BPA Affects Thyroid Function
Thyroid hormones, which control energy, are also modified by BPA. The International Journal of Environmental Research and Public Health issued evidence in November 2016, associating BPA with autoimmune thyroid disorders (for example, Hashimoto’s disease). Lab tests measuring BPA exceeded detection limits in 52 percent of people with raised thyroid antibodies. The deadly levels of BPA had prompted their thyroid gland to be under autoimmune relapse.
BPA Causes Birth Defects And Miscarriages
A new study has found an indication that BPA may negatively affect Women’s reproductive systems and cause chromosome birth defects, damage, and miscarriages.
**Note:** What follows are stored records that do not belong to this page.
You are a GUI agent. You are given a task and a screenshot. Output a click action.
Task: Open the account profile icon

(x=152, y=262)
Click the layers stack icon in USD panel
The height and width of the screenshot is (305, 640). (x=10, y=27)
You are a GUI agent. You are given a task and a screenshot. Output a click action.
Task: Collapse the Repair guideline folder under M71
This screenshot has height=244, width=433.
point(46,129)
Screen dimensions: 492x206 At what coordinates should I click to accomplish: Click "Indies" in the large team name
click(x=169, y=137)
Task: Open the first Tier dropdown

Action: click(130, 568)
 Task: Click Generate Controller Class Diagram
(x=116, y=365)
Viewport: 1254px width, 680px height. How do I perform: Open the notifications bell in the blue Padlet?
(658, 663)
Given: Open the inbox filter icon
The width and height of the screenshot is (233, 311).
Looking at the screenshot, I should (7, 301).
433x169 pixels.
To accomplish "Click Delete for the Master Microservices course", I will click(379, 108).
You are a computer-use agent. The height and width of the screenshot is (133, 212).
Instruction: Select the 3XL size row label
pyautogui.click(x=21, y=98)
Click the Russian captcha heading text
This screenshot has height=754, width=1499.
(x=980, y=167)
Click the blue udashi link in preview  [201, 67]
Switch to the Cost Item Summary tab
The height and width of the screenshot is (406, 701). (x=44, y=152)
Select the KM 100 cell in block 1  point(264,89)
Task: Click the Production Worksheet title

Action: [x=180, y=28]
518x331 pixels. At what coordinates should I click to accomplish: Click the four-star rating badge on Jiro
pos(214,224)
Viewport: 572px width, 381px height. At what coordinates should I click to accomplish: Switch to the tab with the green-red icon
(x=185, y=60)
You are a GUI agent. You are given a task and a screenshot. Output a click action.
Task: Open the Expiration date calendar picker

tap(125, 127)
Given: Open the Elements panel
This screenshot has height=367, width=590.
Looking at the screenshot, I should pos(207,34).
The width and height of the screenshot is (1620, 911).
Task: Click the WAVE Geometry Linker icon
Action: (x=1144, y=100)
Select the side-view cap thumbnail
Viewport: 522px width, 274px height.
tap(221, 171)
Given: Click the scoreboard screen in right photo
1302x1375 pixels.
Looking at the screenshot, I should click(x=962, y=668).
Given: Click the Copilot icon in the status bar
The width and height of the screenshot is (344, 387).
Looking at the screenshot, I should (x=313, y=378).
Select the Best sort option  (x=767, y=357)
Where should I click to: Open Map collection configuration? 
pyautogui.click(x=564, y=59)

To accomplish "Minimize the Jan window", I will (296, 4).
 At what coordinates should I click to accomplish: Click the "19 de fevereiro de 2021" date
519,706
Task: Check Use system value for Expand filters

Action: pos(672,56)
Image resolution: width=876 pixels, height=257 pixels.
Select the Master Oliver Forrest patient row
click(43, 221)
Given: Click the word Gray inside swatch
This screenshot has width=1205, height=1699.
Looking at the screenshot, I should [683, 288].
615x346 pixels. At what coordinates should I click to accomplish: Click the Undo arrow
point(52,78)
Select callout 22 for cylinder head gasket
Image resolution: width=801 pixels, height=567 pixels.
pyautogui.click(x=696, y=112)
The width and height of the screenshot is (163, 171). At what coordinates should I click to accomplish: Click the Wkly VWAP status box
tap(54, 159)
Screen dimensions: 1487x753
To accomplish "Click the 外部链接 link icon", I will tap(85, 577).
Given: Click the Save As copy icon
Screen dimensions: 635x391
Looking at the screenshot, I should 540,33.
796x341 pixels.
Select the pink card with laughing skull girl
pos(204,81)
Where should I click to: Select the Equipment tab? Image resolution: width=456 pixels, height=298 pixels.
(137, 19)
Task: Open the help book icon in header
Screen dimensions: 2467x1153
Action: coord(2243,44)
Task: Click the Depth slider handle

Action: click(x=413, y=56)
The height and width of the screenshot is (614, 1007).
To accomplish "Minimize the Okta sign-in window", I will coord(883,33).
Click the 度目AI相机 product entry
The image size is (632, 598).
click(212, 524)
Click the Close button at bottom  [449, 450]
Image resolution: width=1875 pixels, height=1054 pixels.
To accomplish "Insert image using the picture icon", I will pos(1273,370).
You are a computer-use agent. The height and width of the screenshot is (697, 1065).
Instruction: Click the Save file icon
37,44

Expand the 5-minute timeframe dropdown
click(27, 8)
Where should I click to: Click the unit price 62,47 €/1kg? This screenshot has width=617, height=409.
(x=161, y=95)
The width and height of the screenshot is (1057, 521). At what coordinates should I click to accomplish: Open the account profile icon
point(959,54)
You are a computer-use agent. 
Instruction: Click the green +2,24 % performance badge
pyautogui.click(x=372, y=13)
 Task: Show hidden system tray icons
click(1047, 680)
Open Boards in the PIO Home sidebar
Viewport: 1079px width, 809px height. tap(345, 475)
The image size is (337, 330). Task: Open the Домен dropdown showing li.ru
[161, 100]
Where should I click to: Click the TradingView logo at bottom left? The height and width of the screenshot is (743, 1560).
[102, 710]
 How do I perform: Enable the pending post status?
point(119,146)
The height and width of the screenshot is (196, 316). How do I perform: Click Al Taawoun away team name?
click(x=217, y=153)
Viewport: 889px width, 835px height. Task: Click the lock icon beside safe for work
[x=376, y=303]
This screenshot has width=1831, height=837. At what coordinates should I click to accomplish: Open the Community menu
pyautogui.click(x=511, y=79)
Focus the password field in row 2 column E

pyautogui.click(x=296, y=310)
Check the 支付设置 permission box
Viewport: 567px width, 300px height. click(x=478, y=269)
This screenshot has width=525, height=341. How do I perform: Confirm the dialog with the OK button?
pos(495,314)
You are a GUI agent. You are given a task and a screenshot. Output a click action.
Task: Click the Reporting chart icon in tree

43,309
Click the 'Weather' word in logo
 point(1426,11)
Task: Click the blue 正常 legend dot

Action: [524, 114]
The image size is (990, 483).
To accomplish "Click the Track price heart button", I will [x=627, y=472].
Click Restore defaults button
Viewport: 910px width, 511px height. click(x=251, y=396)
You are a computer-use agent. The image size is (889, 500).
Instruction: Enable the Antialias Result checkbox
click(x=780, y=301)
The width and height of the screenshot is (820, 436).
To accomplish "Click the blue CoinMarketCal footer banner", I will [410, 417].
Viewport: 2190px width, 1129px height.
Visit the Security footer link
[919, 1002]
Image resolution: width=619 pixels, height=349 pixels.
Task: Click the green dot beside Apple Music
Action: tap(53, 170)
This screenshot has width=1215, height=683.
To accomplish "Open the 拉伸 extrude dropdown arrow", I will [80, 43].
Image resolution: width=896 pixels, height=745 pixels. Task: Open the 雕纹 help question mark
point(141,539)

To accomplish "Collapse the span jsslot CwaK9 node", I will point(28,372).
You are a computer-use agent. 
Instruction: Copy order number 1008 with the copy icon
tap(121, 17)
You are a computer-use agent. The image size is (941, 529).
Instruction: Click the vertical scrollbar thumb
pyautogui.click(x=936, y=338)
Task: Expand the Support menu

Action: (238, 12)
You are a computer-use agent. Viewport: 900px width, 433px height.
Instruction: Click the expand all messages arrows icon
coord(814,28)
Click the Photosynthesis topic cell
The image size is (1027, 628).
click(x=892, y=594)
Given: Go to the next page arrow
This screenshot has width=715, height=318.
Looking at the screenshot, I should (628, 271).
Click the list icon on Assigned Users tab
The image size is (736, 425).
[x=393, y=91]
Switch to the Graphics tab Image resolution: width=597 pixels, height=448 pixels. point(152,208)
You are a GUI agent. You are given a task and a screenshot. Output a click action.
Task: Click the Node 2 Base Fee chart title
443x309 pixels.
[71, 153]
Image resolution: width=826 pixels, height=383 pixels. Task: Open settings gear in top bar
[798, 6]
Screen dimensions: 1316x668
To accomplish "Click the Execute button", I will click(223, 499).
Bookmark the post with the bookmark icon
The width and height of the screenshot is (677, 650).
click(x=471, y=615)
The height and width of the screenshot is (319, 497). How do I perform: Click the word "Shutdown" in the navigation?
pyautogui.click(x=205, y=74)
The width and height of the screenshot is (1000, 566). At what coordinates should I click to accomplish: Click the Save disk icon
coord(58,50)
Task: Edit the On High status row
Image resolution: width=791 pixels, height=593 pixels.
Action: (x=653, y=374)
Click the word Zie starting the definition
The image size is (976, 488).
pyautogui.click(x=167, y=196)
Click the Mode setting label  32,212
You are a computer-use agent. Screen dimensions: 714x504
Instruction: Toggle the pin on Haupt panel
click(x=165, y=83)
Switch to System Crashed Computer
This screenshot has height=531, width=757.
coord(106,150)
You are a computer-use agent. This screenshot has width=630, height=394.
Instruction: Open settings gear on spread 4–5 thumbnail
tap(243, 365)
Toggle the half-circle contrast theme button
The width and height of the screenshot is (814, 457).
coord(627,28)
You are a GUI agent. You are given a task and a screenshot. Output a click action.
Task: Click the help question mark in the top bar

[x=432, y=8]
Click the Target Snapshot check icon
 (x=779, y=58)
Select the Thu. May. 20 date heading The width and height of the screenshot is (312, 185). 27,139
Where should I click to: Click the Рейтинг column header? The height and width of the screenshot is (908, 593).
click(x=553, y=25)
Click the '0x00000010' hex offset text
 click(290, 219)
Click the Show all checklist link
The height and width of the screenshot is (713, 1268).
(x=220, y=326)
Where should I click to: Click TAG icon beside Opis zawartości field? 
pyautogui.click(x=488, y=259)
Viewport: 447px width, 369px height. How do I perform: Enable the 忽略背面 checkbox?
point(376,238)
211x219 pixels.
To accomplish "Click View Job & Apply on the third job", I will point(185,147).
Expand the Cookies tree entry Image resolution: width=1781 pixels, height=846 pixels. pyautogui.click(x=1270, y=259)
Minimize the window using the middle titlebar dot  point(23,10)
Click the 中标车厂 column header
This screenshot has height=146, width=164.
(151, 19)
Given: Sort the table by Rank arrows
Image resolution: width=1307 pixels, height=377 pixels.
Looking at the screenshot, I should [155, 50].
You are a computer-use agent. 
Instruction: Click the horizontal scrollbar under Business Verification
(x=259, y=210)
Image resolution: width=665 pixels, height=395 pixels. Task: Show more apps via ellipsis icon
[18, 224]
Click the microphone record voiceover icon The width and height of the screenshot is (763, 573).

Researchers from Washington State University and the University of California, Davis, discovered that monkeys exposed to BPA in utero experienced reproductive abnormalities, which increased their risk of giving birth to offspring with Down syndrome or even suffering a miscarriage.
BPA Increases Blood Pressure
A dietitian and owner of Nourished Bite Nutrition Megan Casper, MS, RDN, based in NYC, states that drinking beverages from cans stuffed with BPA can increase blood pressure. In clinical experiments, volunteers sipped the same drink in glass containers or bottles. Two hours after ingestion, researchers estimated their blood pressure and urinary BPA concentration; BPA urine levels higher in the package group, and their systolic blood pressure raised by 4.5 mm Hg, compare to the glass container group. Avoiding plastic is simply one of the best ways to green living and can make you healthier.
BPA Raises Diabetes Risk
A report circulated by the US Endocrine Society suggests that exposure to endocrine-disrupting compounds (EDCs)–such as BPA–can increase your risk of diabetes. The team pointed to various studies, including a long-term epidemiological study that tied EDCs to type 2 diabetes.
BPA Leads To Heart Disease
Early study suggests that BPA can injure the heart and arteries, resulting in problems like atherosclerosis (build-up of plaque on the artery walls) and arrhythmias (abnormal heartbeat).
What Recycling Numbers Actually Mean
What is with those numbers on the bottoms of plastic produce? According to another report from The American Academy of Pediatrics, warns to stay away from plastic products with the recycling numbers 3, 6, and 7. Those amounts directly correspond to the chemicals that disturb the endocrine system (styrene, phthalates, and bisphenols).
Not All Plastic Is Recyclable
Did you know that plastic products bags, coffee cups, and straws are recyclable? As an example, National Geographic cites the problem with recycling a coffee cup: While the exterior of a coffee cup is made from paper, there is a thin coating of the plastic inside (to shield you from getting burned and to insulate the cup from cooling too fast). Those two different materials would need to be separated by hand or using a machine, and that practice is too pricey and time-consuming.
You Are Eating Plastic With Every Meal
It doesn’t matter how clean you believe, your house is, a Heriot-Watt University research shows that you could be consuming over 100 plastic particles with each meal. So where’s it coming from? The synthetic fabrics and soft furnishings all around your residence, which blend with dust and then fall on your dinner plate. The scientists reasoned that the average person swallows up to 68,415 possibly unsafe plastic fibers a year directly through eating. Reducing plastic products in all aspects of your daily life will help save the planet and keep you healthier.